Some time ago, I told about that on #emc, but some people there suggested that when driving a 5 ton machine, an estop MUST stop the system ASAP, and anything else is simply not acceptable; which makes sense. So I kept using my patch, and did not published it.
Then, last weekend, I upgraded to 2.1.3 from the CVS; stepgen has changed, so I had to redo the patch in another way.
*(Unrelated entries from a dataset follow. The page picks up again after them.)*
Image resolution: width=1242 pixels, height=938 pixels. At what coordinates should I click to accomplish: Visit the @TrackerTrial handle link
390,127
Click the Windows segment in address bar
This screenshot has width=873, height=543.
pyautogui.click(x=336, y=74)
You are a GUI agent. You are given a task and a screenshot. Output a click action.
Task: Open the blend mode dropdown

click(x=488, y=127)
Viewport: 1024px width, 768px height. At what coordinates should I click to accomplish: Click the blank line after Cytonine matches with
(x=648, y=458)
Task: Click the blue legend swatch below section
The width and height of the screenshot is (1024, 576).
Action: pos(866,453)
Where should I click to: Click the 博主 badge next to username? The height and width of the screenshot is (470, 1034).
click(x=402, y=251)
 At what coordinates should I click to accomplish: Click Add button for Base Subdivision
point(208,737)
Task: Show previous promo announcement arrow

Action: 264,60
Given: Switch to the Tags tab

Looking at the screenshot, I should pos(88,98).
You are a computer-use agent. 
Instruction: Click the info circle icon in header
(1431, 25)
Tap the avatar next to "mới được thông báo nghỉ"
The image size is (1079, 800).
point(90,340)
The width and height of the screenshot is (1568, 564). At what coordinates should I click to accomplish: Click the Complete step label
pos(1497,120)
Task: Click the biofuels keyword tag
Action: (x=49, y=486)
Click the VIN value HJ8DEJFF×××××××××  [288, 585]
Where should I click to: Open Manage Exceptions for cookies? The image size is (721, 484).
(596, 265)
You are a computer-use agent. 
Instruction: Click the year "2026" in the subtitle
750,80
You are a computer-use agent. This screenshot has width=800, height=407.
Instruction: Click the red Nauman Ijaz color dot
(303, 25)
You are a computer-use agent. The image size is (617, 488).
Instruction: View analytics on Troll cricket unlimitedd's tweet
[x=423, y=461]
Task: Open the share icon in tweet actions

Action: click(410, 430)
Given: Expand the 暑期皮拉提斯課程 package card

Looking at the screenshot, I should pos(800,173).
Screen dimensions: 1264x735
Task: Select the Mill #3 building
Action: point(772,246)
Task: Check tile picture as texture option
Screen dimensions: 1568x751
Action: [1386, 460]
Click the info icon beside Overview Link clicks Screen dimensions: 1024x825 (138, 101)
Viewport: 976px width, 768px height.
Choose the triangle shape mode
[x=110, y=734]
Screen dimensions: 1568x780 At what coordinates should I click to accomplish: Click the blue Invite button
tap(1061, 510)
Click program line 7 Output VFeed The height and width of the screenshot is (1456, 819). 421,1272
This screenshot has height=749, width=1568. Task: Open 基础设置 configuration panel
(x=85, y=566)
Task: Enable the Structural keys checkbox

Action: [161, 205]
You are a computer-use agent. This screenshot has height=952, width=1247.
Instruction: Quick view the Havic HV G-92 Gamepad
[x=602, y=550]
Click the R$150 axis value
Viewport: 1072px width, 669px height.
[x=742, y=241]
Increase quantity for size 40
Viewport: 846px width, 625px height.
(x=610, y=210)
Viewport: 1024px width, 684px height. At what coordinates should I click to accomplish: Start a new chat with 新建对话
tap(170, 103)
But in the meantime, I digged into HAL (absolutely superb design !!!) and I thought of an acceptable solution:
- Create a HAL bit parameter named "smooth_estop" with a default value of 0 - Change the tests "if(!enable)" to "if(!enable %% !smooth_estop)... else stop smoothly"
- This does not change the behaviour of any .ini or .hal script - This does not change the timing when enabled, and just add a single test when estopped - This allows openloop steppers to ALWAYS keep a valid position; I did some tests, and on my sherline, going from full speed (480 mm/mn) to 0 takes about 0.08 mm, which I think is acceptable. - For activating the mod, there is a single line to add to the .hal file.
- More HAL pins attached to the stepgen module.
- Diluting the meaning of "estop". A ramped stop is not an estop.
- Diluting the meaning of "enable". When you disable something, you make its output zero, now. Not later, not after a ramp, NOW.
- Implementing a generic function (probe protection) in a stepper specific way. Some guy with servos might also want this kind of probe protection - this approach does nothing for him.
Here is another approach that you can do in entirely in HAL, without changing any code, and works equally well for servos and steppers:
Use one mux2 block per axis. The position command from EMC goes to in0 of the mux. The output of the mux goes to stepgen, and to the mux's own in1 input. The select pin of the mux is connected to the "oh-crap" signal from the probe. ("oh-crap" means "probe touched something, but I'm not probing") The "mux with one input connected to the output" is a simple track/hold or latch circuit.
During normal operation, the mux select input is zero, and it faithfully passes the position commands from EMC to the stepgen block (or the PID block if you are running servos). If the probe hits something, the select input becomes a one, and the mux begins reading its own output. That means the command to stepgen freezes in its tracks. When the position command stops changing, stepgen will stop the motor as quickly as possible, while obeying the accel constraints. The stepgen enable would continue to be used for true E-stop, where you absolutely must stop now and reliability is more important than lost steps.
Since the stepgen would stop when the "oh-crap" signal went true, EMC would trip on a following error. When that happens, EMC's position command begins tracking the feedback, so restarting is as simple as turning off the "oh-crap" signal, and jogging away from whatever you ran into.
As an aside:
On a servo system, freezing the position command might even stop the machine faster than disabling the PID and/or the servo amp, since the PID can command negative power, not just zero power. The tradeoff is speed for reliability. For an E-stop, you must cut off power - you can't depend on the PID, since it depends on feedback. Perhaps the reason the user hit estop is because an encoder just died and the motor is running away.... But for probe protection, where a quick stop is the key, freezing the position command will stop either a servo OR a step machine as quickly as possible.